3. **Calculating the analytical solution at x = 100,000 m:**
Using the formula from part (c):
$$v = \sqrt{v_0^2 - 2g(0)R \left(1 - \frac{R}{R+x}\right)}$$
$$v = \sqrt{(1400)^2 - 2(9.8)(6.37 \times 10^6) \left(1 - \frac{6.37 \times 10^6}{6.37 \times 10^6 + 100,000}\right)}$$
$$v = \sqrt{1,960,000 - 19.6 \times (6.37 \times 10^6) \left(1 - \frac{6.37 \times 10^6}{6.47 \times 10^6}\right)}$$
$$v = \sqrt{1,960,000 - 19.6 \times (6.37 \times 10^6) \left(1 - 0.984544049\right)}$$
$$v = \sqrt{1,960,000 - 19.6 \times (6.37 \times 10^6) \times (0.015455951)}$$
$$v = \sqrt{1,960,000 - 1930006.3369}$$
$$v = \sqrt{29993.6631}$$
$$v \approx 173.19 \mathrm{m/s}$$
The analytical solution for velocity at 100,000 m is approximately **173.19 m/s**.

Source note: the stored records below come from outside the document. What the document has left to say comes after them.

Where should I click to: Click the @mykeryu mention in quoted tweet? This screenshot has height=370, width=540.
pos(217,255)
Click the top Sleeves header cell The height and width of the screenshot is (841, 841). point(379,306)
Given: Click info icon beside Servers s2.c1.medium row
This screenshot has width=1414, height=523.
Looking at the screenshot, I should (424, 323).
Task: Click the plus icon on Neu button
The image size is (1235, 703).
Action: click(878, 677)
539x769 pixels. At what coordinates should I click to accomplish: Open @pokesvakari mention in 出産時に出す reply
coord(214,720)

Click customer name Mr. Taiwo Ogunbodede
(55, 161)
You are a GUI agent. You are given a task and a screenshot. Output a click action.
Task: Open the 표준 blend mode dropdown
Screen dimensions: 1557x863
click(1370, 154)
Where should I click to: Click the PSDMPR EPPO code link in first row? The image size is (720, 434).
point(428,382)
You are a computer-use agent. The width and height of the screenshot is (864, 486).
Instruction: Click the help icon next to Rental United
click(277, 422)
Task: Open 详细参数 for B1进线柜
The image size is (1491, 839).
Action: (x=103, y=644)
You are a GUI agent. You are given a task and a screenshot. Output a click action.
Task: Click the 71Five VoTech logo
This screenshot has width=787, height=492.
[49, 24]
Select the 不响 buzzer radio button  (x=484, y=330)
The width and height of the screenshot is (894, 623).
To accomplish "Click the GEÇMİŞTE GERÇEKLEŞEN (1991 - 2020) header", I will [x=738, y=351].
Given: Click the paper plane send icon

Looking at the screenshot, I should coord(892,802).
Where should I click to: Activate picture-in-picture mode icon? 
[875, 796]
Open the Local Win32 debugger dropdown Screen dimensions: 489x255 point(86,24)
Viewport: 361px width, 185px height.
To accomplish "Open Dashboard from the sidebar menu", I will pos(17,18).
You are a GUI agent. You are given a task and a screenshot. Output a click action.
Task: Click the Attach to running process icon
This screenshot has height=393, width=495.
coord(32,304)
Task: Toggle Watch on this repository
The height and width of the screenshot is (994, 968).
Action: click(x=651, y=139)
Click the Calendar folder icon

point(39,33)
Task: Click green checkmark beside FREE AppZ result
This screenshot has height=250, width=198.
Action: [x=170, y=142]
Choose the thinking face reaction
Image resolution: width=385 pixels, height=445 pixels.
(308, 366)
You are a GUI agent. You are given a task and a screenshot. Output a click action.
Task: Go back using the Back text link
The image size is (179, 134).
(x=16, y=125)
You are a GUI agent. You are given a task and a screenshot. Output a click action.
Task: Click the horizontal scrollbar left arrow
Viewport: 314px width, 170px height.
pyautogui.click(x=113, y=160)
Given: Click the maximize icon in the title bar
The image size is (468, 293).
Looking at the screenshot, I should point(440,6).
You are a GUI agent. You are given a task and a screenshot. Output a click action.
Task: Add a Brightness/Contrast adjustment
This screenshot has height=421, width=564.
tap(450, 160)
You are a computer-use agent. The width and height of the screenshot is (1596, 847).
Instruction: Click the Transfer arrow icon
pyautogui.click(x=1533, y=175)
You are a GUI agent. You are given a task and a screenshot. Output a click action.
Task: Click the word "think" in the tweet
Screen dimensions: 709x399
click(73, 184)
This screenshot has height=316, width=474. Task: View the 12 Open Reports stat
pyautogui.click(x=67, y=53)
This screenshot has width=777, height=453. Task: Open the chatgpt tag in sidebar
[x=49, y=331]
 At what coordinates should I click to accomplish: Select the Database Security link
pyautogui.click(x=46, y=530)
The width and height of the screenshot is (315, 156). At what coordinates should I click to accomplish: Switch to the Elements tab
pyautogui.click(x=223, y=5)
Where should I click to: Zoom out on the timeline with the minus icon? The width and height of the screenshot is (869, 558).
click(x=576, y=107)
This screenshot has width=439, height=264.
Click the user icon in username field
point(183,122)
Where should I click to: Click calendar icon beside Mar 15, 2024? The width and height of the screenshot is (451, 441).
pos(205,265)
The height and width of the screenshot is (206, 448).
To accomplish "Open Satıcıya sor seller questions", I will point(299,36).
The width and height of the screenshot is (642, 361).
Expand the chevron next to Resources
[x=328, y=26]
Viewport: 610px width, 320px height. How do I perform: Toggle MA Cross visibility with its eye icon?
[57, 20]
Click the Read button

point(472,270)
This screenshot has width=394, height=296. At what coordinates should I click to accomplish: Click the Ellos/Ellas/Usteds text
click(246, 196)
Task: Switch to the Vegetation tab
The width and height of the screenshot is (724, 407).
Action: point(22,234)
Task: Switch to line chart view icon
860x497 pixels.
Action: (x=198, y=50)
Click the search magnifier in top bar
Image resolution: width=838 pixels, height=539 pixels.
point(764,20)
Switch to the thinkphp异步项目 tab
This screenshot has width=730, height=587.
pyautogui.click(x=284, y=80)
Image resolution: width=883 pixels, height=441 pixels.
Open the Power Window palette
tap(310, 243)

4. **Comparing the results:**
The numerical solution gave us about **376.86 m/s**, while the exact analytical solution is about **173.19 m/s**. Wow, that's a big difference! This shows us that Euler's method, while simple, can have quite a bit of error, especially when we take large steps (like 10,000 m over a total range of 100,000 m) and when the function we're approximating (dv/dx) changes a lot or depends on the value we're trying to find (v). If we used much smaller steps, the numerical solution would get closer to the analytical one!